> **DIRECTIVE**
Can you write out, as a numbered list with blank lines dropped, the part of the entries that opens with the line containing "Focus the タイトルを入力 text field" and closes with the line containing "Looking at the screenshot, I should point(219,60).", both of those lines included?

— Start MATERIAL SHOWN —

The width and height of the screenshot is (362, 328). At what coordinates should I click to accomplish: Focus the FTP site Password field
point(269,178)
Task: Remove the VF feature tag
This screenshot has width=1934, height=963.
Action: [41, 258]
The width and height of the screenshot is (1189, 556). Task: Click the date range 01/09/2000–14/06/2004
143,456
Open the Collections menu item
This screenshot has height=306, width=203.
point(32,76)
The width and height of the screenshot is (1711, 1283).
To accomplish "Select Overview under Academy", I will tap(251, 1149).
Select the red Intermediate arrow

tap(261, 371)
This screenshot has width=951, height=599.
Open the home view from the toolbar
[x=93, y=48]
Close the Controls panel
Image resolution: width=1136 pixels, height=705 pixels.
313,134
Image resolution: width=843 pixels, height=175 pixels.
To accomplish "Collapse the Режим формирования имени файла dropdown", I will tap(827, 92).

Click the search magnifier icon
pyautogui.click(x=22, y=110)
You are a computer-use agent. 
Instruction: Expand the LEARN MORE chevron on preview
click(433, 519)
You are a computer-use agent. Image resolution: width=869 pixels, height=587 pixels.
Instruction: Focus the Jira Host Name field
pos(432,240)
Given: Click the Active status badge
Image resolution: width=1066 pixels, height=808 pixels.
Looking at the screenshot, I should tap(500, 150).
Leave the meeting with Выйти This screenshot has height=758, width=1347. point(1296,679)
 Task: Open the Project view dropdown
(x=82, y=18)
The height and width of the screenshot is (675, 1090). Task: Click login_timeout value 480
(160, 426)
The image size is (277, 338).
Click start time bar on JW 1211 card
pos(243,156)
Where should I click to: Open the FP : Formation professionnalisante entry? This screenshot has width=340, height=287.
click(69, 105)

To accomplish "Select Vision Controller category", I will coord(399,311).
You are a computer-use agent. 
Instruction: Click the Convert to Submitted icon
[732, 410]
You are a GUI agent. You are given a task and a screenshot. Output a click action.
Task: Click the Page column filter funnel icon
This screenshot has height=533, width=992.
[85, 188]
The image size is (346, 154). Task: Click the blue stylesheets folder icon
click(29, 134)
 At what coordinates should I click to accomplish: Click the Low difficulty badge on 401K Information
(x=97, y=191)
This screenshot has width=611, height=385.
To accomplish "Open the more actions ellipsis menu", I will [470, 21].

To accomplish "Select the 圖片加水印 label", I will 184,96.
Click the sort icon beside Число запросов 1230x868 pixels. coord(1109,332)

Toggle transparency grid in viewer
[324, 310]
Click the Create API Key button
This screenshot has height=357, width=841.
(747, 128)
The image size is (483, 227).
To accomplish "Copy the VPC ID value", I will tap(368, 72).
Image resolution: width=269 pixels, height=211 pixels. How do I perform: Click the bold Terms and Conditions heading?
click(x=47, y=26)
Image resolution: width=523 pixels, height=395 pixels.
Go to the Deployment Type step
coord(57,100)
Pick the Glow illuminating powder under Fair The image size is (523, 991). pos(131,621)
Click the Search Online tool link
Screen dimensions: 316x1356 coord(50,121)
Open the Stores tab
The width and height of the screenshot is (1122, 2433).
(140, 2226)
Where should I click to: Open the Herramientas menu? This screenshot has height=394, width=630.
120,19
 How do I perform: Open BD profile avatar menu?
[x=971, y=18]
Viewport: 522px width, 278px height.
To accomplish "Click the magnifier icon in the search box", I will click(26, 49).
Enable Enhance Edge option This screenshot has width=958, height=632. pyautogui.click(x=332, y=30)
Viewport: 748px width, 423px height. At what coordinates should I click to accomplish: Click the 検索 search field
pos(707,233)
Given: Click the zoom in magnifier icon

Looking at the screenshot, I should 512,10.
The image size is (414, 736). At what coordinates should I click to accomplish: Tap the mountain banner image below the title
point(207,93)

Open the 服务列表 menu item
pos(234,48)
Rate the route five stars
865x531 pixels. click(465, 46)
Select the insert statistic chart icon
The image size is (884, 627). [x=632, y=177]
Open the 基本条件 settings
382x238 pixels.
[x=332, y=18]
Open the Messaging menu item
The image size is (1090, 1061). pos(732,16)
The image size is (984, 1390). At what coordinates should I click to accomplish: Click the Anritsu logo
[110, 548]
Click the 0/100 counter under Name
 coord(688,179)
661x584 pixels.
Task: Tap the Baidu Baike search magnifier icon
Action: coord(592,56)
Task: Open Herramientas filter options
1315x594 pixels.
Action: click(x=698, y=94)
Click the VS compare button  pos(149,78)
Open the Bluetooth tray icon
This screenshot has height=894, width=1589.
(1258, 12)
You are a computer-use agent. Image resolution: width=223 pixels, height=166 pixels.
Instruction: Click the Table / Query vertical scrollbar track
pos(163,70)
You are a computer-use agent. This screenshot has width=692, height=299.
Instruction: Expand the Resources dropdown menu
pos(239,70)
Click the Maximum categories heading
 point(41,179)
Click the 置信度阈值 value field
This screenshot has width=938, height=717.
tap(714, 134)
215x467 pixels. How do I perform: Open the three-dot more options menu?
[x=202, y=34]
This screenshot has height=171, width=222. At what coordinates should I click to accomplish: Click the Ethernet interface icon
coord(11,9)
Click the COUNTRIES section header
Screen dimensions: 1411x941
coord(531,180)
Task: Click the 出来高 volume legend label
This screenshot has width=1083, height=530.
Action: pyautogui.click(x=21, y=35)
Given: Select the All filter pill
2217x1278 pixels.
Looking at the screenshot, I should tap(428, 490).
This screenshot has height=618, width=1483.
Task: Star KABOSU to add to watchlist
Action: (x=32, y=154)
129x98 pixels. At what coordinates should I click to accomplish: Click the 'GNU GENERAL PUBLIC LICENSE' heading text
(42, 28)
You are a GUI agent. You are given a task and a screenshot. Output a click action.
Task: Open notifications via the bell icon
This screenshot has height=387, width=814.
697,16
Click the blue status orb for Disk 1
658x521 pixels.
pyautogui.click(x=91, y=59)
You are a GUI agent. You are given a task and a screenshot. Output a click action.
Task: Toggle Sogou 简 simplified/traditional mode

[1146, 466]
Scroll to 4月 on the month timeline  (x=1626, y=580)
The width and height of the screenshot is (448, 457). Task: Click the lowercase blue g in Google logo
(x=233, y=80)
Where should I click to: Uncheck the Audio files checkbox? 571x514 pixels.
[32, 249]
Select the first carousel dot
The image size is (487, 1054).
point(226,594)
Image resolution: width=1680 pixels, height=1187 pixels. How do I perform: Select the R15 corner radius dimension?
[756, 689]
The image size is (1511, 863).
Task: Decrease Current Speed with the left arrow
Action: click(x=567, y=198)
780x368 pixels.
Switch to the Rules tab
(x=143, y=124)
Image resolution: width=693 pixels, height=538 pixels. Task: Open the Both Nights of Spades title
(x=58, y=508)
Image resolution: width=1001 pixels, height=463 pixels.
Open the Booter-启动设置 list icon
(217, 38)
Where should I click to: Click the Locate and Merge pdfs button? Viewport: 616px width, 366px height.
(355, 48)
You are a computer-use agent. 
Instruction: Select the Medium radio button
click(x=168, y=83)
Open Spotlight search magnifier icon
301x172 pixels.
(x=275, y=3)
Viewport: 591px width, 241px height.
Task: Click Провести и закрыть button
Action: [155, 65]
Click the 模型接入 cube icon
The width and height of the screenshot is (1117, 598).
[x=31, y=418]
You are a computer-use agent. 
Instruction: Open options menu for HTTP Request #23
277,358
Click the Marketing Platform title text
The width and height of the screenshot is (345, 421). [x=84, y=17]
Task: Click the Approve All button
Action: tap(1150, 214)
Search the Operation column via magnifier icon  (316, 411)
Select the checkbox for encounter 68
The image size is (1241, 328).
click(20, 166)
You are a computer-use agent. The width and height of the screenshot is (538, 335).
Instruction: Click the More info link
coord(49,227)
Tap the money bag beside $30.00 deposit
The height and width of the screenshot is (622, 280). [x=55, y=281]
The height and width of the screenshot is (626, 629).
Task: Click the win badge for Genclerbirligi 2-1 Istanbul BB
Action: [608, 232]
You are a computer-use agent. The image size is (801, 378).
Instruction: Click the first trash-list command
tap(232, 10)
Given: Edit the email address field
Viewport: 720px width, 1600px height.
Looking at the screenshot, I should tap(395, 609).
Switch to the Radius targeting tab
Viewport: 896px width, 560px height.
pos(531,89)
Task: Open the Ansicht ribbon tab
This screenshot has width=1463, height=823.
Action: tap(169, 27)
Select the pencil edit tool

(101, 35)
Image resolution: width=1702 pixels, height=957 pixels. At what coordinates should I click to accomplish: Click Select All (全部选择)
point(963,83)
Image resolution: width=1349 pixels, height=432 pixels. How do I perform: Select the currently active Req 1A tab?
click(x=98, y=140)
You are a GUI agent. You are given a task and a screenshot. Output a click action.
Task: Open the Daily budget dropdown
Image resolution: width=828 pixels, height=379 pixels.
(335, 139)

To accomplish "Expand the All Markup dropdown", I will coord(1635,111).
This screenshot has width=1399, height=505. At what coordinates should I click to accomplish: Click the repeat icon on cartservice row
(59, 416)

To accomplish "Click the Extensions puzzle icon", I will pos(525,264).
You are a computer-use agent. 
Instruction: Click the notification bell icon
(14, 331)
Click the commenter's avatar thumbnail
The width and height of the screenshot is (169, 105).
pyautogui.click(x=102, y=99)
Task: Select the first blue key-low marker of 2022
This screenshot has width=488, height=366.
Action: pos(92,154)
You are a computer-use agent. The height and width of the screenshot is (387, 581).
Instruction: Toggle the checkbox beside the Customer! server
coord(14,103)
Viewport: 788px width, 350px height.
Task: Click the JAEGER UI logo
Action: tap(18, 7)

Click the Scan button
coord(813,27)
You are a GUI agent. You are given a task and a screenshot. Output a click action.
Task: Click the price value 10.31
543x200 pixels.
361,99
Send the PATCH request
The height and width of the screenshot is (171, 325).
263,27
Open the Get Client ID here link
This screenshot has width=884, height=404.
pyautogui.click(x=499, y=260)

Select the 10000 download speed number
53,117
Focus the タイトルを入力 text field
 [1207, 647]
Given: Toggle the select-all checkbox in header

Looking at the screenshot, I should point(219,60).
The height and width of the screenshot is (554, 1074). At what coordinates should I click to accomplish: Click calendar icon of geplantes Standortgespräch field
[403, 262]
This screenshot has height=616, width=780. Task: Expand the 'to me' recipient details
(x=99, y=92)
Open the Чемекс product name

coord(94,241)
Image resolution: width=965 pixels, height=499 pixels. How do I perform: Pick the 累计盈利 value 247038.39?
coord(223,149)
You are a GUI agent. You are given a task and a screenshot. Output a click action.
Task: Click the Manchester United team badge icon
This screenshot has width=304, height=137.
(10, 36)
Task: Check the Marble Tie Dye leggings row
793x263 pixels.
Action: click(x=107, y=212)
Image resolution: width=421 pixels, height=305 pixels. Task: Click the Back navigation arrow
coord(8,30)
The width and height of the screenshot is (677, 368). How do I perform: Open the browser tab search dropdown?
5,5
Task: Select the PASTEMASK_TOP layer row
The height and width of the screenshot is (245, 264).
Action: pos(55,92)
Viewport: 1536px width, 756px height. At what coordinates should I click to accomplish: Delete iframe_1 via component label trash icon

— End MATERIAL SHOWN —

> **TASK ANSWER**
1. Focus the タイトルを入力 text field
2.  [1207, 647]
3. Given: Toggle the select-all checkbox in header
4. Looking at the screenshot, I should point(219,60).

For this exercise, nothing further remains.